◆ **Exercise goal**: The entries follow. Copy every line in which "label" appears.

◆ **Recorded information**:
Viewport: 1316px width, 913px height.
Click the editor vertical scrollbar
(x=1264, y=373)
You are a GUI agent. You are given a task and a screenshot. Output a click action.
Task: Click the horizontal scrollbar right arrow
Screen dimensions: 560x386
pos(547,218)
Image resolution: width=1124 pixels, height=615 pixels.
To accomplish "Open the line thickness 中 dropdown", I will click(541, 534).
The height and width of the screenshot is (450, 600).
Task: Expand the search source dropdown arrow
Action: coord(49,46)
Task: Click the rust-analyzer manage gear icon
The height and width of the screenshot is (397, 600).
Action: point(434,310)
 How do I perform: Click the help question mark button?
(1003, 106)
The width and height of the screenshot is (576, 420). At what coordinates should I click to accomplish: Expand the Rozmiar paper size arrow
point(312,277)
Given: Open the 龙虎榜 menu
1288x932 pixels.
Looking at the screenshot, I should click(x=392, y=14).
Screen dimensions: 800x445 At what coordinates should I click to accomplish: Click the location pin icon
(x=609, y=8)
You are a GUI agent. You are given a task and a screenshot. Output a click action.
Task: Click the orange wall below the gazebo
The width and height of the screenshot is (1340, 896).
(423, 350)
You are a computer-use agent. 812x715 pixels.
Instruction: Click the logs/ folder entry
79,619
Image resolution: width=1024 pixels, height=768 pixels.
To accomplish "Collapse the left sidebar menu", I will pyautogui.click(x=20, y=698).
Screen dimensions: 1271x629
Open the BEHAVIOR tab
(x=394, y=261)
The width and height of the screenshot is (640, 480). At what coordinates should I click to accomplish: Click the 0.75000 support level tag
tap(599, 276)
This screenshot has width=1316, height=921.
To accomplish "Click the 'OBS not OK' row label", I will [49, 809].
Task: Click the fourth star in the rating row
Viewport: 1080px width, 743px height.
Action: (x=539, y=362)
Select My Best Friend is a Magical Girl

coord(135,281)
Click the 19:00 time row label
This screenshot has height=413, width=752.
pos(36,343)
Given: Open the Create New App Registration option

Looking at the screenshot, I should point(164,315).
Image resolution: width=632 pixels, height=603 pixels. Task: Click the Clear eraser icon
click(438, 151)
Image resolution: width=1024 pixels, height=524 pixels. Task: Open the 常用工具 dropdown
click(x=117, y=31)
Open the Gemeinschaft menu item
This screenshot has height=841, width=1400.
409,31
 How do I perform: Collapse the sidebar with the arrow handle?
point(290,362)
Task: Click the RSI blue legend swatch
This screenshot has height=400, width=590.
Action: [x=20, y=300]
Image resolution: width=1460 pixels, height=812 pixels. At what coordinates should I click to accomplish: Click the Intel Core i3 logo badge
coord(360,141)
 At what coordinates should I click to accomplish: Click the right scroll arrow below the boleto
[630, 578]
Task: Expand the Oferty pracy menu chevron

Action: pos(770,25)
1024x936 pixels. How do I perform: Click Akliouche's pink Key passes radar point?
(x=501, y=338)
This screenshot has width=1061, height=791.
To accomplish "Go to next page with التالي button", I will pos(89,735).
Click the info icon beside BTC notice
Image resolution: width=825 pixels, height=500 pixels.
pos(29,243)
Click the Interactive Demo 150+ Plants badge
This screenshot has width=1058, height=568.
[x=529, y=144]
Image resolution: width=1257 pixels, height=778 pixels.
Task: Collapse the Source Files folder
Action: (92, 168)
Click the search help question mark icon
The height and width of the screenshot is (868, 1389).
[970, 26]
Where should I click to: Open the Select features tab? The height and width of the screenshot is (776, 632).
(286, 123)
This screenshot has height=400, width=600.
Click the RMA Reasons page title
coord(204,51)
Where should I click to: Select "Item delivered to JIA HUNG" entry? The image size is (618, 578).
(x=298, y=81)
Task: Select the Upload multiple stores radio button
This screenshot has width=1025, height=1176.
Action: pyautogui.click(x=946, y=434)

◆ **Expected answer**:
To accomplish "Click the 'OBS not OK' row label", I will [49, 809].
Click the 19:00 time row label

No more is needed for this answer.